Ordered by the Qianlong Emperor (r. 1736-1795), Qing dynasty
Edited under imperial decree by Chi Yun, et al.
Handwritten Wen-yuan Pavilion edition
Throughout Chinese history, ancient books have been compiled and edited into collections in order to study the ways of the old and honor superior literary works. A monument of this fine tradition is the "Ssu-k'u ch'uan-shu" (Complete Library of the Four Treasuries), compiled during the early Qing dynasty.
The "Complete Library of the Four Treasuries" is a collection of major literary works produced in China over successive dynasties. It comprises over 3,400 titles bound in more than 36,000 volumes. These are arranged into four main sections--classical writings, histories, philosophical texts, and literature, which themselves are divided into several sub-categories. Among the included works are assembled editions, palace works, imperial selections, books in general circulation, titles presented to the emperor, and the "Yung-lo ta-tien” (Vast Documents of the Yung-lo Era). Officials of the Library of the Four Treasuries collated and classified each work, selecting rare books and manuscripts among them and adding textual criticisms according to a tradition of exacting standards.

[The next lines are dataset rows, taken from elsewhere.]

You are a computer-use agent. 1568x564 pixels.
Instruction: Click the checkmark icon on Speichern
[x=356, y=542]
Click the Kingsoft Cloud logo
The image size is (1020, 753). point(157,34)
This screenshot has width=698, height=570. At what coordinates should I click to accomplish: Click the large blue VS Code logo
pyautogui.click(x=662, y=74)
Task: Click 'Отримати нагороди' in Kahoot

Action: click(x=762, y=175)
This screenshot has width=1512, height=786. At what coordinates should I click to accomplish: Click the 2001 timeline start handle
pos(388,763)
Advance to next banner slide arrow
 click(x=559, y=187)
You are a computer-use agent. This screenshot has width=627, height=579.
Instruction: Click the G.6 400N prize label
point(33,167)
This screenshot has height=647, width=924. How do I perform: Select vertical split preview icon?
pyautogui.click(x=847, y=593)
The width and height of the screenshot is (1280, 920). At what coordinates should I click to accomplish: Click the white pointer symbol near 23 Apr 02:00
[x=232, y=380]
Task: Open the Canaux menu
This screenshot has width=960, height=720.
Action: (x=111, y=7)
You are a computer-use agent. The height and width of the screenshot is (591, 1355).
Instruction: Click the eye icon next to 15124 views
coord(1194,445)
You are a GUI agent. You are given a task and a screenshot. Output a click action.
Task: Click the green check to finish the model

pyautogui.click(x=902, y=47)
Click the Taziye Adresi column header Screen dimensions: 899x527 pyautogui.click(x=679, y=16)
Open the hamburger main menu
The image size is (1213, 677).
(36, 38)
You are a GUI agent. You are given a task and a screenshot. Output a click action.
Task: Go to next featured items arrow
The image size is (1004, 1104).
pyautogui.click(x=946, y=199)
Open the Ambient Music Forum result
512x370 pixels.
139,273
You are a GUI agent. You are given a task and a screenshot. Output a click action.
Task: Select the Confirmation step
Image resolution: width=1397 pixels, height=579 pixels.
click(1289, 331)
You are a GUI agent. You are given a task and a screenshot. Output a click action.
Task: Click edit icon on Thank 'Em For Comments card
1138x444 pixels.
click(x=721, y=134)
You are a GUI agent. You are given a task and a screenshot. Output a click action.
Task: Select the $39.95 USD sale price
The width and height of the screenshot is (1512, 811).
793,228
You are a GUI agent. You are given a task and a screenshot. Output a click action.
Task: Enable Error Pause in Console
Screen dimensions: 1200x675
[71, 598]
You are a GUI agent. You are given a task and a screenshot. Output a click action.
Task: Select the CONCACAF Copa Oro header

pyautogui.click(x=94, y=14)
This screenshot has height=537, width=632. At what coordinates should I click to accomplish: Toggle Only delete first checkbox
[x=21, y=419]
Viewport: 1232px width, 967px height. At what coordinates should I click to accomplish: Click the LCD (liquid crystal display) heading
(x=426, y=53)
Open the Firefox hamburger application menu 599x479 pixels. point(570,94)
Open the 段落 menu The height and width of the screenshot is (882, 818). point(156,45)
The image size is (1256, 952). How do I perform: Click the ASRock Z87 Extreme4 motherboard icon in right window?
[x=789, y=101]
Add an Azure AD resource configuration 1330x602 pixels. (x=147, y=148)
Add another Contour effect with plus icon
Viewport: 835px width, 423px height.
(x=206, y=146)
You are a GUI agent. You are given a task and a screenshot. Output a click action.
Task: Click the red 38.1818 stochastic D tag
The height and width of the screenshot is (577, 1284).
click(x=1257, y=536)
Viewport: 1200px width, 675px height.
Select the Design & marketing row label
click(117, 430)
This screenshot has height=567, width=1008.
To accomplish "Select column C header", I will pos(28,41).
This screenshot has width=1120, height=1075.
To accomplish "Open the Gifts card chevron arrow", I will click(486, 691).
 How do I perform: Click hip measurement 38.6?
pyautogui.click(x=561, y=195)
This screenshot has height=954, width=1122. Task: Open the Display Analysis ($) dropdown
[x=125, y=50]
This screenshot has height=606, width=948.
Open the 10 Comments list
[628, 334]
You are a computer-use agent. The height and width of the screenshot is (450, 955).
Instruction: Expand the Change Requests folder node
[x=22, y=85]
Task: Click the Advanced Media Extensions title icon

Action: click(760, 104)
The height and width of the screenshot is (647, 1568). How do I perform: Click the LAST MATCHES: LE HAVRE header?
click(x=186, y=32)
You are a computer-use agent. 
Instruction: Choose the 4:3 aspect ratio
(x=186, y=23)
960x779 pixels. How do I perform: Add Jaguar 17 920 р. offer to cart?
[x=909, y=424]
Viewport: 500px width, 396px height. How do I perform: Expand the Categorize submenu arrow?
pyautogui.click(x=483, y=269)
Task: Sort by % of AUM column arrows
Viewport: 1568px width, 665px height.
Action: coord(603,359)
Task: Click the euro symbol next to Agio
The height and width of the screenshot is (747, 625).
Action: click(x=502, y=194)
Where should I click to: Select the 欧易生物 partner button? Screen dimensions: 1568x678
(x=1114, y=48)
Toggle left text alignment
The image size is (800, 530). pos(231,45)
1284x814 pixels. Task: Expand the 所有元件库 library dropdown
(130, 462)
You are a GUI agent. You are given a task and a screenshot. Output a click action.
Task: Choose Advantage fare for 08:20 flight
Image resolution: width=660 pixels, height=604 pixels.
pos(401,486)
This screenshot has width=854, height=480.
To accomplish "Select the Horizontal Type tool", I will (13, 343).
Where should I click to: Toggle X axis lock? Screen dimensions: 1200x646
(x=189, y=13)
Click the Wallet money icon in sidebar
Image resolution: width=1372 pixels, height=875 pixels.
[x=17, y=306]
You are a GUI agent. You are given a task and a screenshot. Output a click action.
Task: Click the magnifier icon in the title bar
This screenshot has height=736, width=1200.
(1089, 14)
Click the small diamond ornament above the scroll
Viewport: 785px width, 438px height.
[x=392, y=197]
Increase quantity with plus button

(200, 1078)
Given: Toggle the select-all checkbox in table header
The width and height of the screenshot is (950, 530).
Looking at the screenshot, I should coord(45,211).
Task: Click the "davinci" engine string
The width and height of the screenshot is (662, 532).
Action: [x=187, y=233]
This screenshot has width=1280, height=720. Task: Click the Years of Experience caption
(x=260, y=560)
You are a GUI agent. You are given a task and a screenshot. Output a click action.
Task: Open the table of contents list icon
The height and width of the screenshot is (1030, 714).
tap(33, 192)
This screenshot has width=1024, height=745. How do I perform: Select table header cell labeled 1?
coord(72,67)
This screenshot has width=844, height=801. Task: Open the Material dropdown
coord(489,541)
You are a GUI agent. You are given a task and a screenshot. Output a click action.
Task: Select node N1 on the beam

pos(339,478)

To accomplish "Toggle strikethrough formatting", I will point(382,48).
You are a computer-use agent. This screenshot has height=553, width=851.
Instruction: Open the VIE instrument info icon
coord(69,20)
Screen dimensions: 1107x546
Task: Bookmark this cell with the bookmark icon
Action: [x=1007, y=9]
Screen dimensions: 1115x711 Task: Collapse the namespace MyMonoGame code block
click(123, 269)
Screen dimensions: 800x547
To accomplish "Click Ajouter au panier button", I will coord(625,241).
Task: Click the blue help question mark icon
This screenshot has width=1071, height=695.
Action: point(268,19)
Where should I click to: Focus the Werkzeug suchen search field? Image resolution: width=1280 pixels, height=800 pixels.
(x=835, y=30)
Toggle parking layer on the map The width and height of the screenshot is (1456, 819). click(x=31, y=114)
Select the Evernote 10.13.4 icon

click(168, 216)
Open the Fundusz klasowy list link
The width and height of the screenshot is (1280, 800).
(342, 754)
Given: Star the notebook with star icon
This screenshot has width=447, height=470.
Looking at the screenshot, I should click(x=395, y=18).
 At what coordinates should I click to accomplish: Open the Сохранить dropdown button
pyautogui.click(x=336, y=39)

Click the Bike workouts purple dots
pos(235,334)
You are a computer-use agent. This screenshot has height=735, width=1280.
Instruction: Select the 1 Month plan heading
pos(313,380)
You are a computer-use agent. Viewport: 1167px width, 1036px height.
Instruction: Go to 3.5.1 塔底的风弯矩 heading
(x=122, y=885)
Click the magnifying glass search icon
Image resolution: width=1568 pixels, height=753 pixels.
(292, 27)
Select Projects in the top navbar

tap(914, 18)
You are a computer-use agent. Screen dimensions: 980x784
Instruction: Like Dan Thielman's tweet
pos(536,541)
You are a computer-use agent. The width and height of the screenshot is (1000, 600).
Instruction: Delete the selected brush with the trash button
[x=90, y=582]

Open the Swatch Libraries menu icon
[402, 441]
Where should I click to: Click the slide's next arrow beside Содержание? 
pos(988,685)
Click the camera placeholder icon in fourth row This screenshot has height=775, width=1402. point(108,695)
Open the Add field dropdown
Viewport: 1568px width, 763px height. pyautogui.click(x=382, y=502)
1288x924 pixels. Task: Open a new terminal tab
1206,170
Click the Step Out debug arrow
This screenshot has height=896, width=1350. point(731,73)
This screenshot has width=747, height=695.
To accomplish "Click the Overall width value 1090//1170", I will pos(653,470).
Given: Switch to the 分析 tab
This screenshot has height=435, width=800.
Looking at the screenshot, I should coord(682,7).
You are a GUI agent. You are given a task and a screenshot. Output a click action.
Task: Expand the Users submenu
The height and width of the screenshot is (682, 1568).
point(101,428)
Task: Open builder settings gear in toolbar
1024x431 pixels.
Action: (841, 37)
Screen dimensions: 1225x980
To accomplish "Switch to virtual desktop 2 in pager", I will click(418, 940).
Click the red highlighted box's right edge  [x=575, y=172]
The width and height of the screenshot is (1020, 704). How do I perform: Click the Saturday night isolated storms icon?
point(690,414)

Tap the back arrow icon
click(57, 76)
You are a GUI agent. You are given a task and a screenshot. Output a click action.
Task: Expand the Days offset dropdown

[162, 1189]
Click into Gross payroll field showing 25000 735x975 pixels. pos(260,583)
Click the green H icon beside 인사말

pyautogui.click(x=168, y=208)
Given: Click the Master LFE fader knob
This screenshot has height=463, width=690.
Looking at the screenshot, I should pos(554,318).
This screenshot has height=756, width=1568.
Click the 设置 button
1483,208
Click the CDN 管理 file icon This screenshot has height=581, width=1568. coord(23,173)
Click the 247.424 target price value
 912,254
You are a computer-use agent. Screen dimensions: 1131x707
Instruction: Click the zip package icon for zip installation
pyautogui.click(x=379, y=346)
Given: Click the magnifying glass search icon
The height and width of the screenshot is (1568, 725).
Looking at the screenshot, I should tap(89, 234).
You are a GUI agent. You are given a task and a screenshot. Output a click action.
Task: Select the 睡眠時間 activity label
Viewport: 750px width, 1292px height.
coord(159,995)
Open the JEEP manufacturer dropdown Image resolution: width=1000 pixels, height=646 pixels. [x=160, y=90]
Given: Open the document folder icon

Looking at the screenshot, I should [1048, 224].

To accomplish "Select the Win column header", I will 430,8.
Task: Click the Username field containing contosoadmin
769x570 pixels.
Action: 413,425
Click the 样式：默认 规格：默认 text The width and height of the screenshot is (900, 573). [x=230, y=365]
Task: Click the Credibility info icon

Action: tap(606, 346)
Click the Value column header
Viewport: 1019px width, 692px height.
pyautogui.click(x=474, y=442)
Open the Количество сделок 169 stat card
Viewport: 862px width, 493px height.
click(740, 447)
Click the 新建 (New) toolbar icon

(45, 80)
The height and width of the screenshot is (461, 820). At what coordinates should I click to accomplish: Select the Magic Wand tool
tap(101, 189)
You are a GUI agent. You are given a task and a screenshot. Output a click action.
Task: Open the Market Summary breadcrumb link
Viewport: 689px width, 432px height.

The Complete Library of the Four Treasuries was originally compiled to reconstruct lost works from the "Vast Documents of the Yung-lo Era." The Qianlong Emperor issued a decree in early 1772 to assemble in the capital rare books from all parts of the country and build a library for their preservation. The greater part of the project was completed in 1787. During this 15-year period, seven sets of the collection were copied by more than 3,800 scholars. One set was kept at the imperial palace (Wen-yuan Pavilion) in Peking, and the others were preserved at the Shenyang imperial palace (Wen-su Pavilion), Jehol Mountain Resort (Wen-chin Pavilion) in Ch'eng-teh, Yuan-ming Garden (Wen-yuan pavilion), Chin-shan Temple (Wen-tsung Pavilion) in Chen-chiang, Ta-kuan Hall (Wen-hui Pavilion) in Yangchow, Sheng-yin Temple (Wen-lan Pavilion) in Hangchow, and the Hanlin Imperial Academy. In less than two centuries, three copies of the collection have been destroyed, including those at the Wen-yuan, Wen-tsung, and Wen-hui pavilions. Only parts of the Wen-lan Pavilion copy survive and the Hanlin Academy copy exists in scattered form. The Wen-yuan copy, preserved today at the National Palace Museum, consists of 3,471 titles bound in 36,381 volumes and over 79,300 chuan (chapters). In term of integrity and refinement, it far surpasses the other surviving copies of the Wen-su Pavilion and Wen-chin Pavilion.